## [YOUR INSTRUCTIONS]
I would like every record printed again, exactly as shown.

Stored data entries:
::::::::

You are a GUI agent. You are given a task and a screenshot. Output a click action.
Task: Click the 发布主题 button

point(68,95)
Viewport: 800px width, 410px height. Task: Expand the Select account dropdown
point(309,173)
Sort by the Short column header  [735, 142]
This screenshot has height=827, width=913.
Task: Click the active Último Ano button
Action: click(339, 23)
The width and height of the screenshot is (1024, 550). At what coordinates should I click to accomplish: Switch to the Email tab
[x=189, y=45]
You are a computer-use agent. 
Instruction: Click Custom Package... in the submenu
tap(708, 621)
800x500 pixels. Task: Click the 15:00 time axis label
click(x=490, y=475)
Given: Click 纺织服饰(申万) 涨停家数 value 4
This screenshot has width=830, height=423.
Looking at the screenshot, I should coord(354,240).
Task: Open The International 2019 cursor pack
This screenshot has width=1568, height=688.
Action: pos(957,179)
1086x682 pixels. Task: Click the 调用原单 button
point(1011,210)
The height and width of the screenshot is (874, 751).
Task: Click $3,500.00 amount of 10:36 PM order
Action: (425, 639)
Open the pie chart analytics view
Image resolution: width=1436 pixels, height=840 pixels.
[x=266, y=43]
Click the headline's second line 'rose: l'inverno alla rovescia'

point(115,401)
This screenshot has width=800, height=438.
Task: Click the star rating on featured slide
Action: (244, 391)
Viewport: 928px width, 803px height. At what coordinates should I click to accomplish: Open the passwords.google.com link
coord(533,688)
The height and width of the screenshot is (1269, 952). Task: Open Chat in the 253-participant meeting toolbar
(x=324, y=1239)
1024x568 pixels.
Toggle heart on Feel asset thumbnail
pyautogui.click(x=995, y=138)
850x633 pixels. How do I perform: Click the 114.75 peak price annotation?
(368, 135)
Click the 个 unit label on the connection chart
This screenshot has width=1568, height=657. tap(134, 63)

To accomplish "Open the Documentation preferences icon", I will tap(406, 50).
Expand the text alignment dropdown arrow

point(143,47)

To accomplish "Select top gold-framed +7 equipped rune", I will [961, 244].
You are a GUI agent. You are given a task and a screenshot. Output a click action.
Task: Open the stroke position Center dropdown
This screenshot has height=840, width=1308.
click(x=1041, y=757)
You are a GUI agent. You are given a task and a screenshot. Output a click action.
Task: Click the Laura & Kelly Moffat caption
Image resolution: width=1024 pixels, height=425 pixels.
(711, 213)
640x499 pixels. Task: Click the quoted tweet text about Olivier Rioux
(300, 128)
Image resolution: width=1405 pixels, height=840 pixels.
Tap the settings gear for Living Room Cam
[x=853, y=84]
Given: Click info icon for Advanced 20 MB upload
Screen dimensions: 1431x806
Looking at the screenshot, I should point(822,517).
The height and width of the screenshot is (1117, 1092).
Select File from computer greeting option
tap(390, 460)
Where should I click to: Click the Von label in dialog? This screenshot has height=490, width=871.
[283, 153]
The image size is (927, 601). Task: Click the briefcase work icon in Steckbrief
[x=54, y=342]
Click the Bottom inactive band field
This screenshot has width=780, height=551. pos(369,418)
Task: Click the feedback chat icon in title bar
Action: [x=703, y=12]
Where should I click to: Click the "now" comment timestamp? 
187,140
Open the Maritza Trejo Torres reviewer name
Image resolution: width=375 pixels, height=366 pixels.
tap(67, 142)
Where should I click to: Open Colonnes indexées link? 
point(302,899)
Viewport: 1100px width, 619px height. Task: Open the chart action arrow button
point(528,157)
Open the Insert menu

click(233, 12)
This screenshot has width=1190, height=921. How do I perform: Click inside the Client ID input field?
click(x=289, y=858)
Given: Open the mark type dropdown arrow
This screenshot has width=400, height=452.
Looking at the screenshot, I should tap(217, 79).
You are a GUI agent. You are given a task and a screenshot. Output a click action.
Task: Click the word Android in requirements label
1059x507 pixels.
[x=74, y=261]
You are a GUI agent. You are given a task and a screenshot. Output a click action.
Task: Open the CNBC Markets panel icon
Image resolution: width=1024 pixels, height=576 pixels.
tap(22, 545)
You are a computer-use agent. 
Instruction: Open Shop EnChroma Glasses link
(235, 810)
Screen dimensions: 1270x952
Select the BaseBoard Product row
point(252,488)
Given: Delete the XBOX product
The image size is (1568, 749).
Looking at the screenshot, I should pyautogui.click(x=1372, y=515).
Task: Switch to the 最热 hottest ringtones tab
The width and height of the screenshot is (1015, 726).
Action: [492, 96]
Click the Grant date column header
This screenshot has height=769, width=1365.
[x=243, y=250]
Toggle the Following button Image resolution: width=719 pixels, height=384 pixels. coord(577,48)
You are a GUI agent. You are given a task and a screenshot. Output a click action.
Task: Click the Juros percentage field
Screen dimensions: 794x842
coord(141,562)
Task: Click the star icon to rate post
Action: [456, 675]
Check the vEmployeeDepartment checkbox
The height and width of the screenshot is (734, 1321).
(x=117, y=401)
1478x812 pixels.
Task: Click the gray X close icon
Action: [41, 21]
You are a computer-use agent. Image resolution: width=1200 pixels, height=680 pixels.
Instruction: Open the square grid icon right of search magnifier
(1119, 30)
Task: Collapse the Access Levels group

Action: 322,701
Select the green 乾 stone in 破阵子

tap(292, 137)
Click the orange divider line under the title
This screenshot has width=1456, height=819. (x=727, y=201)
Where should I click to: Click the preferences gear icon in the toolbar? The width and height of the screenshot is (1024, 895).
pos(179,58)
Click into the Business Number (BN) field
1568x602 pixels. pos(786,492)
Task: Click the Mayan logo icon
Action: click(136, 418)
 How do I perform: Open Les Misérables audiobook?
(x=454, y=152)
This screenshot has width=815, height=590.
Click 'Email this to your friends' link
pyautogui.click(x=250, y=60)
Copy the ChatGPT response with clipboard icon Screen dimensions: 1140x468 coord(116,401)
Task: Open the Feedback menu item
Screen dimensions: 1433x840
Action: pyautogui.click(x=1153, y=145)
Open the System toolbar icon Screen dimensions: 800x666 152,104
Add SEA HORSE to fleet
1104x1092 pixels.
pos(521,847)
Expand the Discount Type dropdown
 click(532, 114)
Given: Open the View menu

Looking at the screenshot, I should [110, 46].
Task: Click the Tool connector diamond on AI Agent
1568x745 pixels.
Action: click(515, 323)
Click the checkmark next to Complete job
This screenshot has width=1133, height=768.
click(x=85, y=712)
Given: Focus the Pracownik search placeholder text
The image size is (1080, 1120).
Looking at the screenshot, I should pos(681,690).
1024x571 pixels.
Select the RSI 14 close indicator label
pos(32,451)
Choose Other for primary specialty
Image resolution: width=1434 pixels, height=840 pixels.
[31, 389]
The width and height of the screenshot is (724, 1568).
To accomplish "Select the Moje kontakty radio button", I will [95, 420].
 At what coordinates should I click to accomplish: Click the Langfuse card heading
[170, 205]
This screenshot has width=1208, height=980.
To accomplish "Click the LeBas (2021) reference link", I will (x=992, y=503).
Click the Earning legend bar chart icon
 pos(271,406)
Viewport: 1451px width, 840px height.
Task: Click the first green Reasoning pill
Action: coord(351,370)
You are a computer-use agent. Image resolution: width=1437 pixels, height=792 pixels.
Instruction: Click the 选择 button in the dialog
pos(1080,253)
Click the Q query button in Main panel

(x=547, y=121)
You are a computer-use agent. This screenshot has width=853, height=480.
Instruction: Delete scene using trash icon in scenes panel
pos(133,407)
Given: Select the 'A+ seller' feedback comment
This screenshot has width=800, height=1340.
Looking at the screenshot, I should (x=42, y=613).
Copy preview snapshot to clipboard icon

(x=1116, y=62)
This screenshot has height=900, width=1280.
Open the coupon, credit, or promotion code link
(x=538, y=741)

::::::::

## [SOLUTION TO THE PROBLEM]
You are a GUI agent. You are given a task and a screenshot. Output a click action.
Task: Click the 发布主题 button

point(68,95)
Viewport: 800px width, 410px height. Task: Expand the Select account dropdown
point(309,173)
Sort by the Short column header  [735, 142]
This screenshot has height=827, width=913.
Task: Click the active Último Ano button
Action: click(339, 23)
The width and height of the screenshot is (1024, 550). At what coordinates should I click to accomplish: Switch to the Email tab
[x=189, y=45]
You are a computer-use agent. 
Instruction: Click Custom Package... in the submenu
tap(708, 621)
800x500 pixels. Task: Click the 15:00 time axis label
click(x=490, y=475)
Given: Click 纺织服饰(申万) 涨停家数 value 4
This screenshot has width=830, height=423.
Looking at the screenshot, I should coord(354,240).
Task: Open The International 2019 cursor pack
This screenshot has width=1568, height=688.
Action: pos(957,179)
1086x682 pixels. Task: Click the 调用原单 button
point(1011,210)
The height and width of the screenshot is (874, 751).
Task: Click $3,500.00 amount of 10:36 PM order
Action: (425, 639)
Open the pie chart analytics view
Image resolution: width=1436 pixels, height=840 pixels.
[x=266, y=43]
Click the headline's second line 'rose: l'inverno alla rovescia'

point(115,401)
This screenshot has width=800, height=438.
Task: Click the star rating on featured slide
Action: (244, 391)
Viewport: 928px width, 803px height. At what coordinates should I click to accomplish: Open the passwords.google.com link
coord(533,688)
The height and width of the screenshot is (1269, 952). Task: Open Chat in the 253-participant meeting toolbar
(x=324, y=1239)
1024x568 pixels.
Toggle heart on Feel asset thumbnail
pyautogui.click(x=995, y=138)
850x633 pixels. How do I perform: Click the 114.75 peak price annotation?
(368, 135)
Click the 个 unit label on the connection chart
This screenshot has width=1568, height=657. tap(134, 63)

To accomplish "Open the Documentation preferences icon", I will tap(406, 50).
Expand the text alignment dropdown arrow

point(143,47)

To accomplish "Select top gold-framed +7 equipped rune", I will [961, 244].
You are a GUI agent. You are given a task and a screenshot. Output a click action.
Task: Open the stroke position Center dropdown
This screenshot has height=840, width=1308.
click(x=1041, y=757)
You are a GUI agent. You are given a task and a screenshot. Output a click action.
Task: Click the Laura & Kelly Moffat caption
Image resolution: width=1024 pixels, height=425 pixels.
(711, 213)
640x499 pixels. Task: Click the quoted tweet text about Olivier Rioux
(300, 128)
Image resolution: width=1405 pixels, height=840 pixels.
Tap the settings gear for Living Room Cam
[x=853, y=84]
Given: Click info icon for Advanced 20 MB upload
Screen dimensions: 1431x806
Looking at the screenshot, I should point(822,517).
The height and width of the screenshot is (1117, 1092).
Select File from computer greeting option
tap(390, 460)
Where should I click to: Click the Von label in dialog? This screenshot has height=490, width=871.
[283, 153]
The image size is (927, 601). Task: Click the briefcase work icon in Steckbrief
[x=54, y=342]
Click the Bottom inactive band field
This screenshot has width=780, height=551. pos(369,418)
Task: Click the feedback chat icon in title bar
Action: [x=703, y=12]
Where should I click to: Click the "now" comment timestamp? 
187,140
Open the Maritza Trejo Torres reviewer name
Image resolution: width=375 pixels, height=366 pixels.
tap(67, 142)
Where should I click to: Open Colonnes indexées link? 
point(302,899)
Viewport: 1100px width, 619px height. Task: Open the chart action arrow button
point(528,157)
Open the Insert menu

click(233, 12)
This screenshot has width=1190, height=921. How do I perform: Click inside the Client ID input field?
click(x=289, y=858)
Given: Open the mark type dropdown arrow
This screenshot has width=400, height=452.
Looking at the screenshot, I should tap(217, 79).
You are a GUI agent. You are given a task and a screenshot. Output a click action.
Task: Click the word Android in requirements label
1059x507 pixels.
[x=74, y=261]
You are a GUI agent. You are given a task and a screenshot. Output a click action.
Task: Open the CNBC Markets panel icon
Image resolution: width=1024 pixels, height=576 pixels.
tap(22, 545)
You are a computer-use agent. 
Instruction: Open Shop EnChroma Glasses link
(235, 810)
Screen dimensions: 1270x952
Select the BaseBoard Product row
point(252,488)
Given: Delete the XBOX product
The image size is (1568, 749).
Looking at the screenshot, I should pyautogui.click(x=1372, y=515).
Task: Switch to the 最热 hottest ringtones tab
The width and height of the screenshot is (1015, 726).
Action: [492, 96]
Click the Grant date column header
This screenshot has height=769, width=1365.
[x=243, y=250]
Toggle the Following button Image resolution: width=719 pixels, height=384 pixels. coord(577,48)
You are a GUI agent. You are given a task and a screenshot. Output a click action.
Task: Click the Juros percentage field
Screen dimensions: 794x842
coord(141,562)
Task: Click the star icon to rate post
Action: [456, 675]
Check the vEmployeeDepartment checkbox
The height and width of the screenshot is (734, 1321).
(x=117, y=401)
1478x812 pixels.
Task: Click the gray X close icon
Action: [41, 21]
You are a computer-use agent. Image resolution: width=1200 pixels, height=680 pixels.
Instruction: Open the square grid icon right of search magnifier
(1119, 30)
Task: Collapse the Access Levels group

Action: 322,701
Select the green 乾 stone in 破阵子

tap(292, 137)
Click the orange divider line under the title
This screenshot has width=1456, height=819. (x=727, y=201)
Where should I click to: Click the preferences gear icon in the toolbar? The width and height of the screenshot is (1024, 895).
pos(179,58)
Click into the Business Number (BN) field
1568x602 pixels. pos(786,492)
Task: Click the Mayan logo icon
Action: click(136, 418)
 How do I perform: Open Les Misérables audiobook?
(x=454, y=152)
This screenshot has width=815, height=590.
Click 'Email this to your friends' link
pyautogui.click(x=250, y=60)
Copy the ChatGPT response with clipboard icon Screen dimensions: 1140x468 coord(116,401)
Task: Open the Feedback menu item
Screen dimensions: 1433x840
Action: pyautogui.click(x=1153, y=145)
Open the System toolbar icon Screen dimensions: 800x666 152,104
Add SEA HORSE to fleet
1104x1092 pixels.
pos(521,847)
Expand the Discount Type dropdown
 click(532, 114)
Given: Open the View menu

Looking at the screenshot, I should [110, 46].
Task: Click the Tool connector diamond on AI Agent
1568x745 pixels.
Action: click(515, 323)
Click the checkmark next to Complete job
This screenshot has width=1133, height=768.
click(x=85, y=712)
Given: Focus the Pracownik search placeholder text
The image size is (1080, 1120).
Looking at the screenshot, I should pos(681,690).
1024x571 pixels.
Select the RSI 14 close indicator label
pos(32,451)
Choose Other for primary specialty
Image resolution: width=1434 pixels, height=840 pixels.
[31, 389]
The width and height of the screenshot is (724, 1568).
To accomplish "Select the Moje kontakty radio button", I will [95, 420].
 At what coordinates should I click to accomplish: Click the Langfuse card heading
[170, 205]
This screenshot has width=1208, height=980.
To accomplish "Click the LeBas (2021) reference link", I will (x=992, y=503).
Click the Earning legend bar chart icon
 pos(271,406)
Viewport: 1451px width, 840px height.
Task: Click the first green Reasoning pill
Action: coord(351,370)
You are a computer-use agent. Image resolution: width=1437 pixels, height=792 pixels.
Instruction: Click the 选择 button in the dialog
pos(1080,253)
Click the Q query button in Main panel

(x=547, y=121)
You are a computer-use agent. This screenshot has width=853, height=480.
Instruction: Delete scene using trash icon in scenes panel
pos(133,407)
Given: Select the 'A+ seller' feedback comment
This screenshot has width=800, height=1340.
Looking at the screenshot, I should (x=42, y=613).
Copy preview snapshot to clipboard icon

(x=1116, y=62)
This screenshot has height=900, width=1280.
Open the coupon, credit, or promotion code link
(x=538, y=741)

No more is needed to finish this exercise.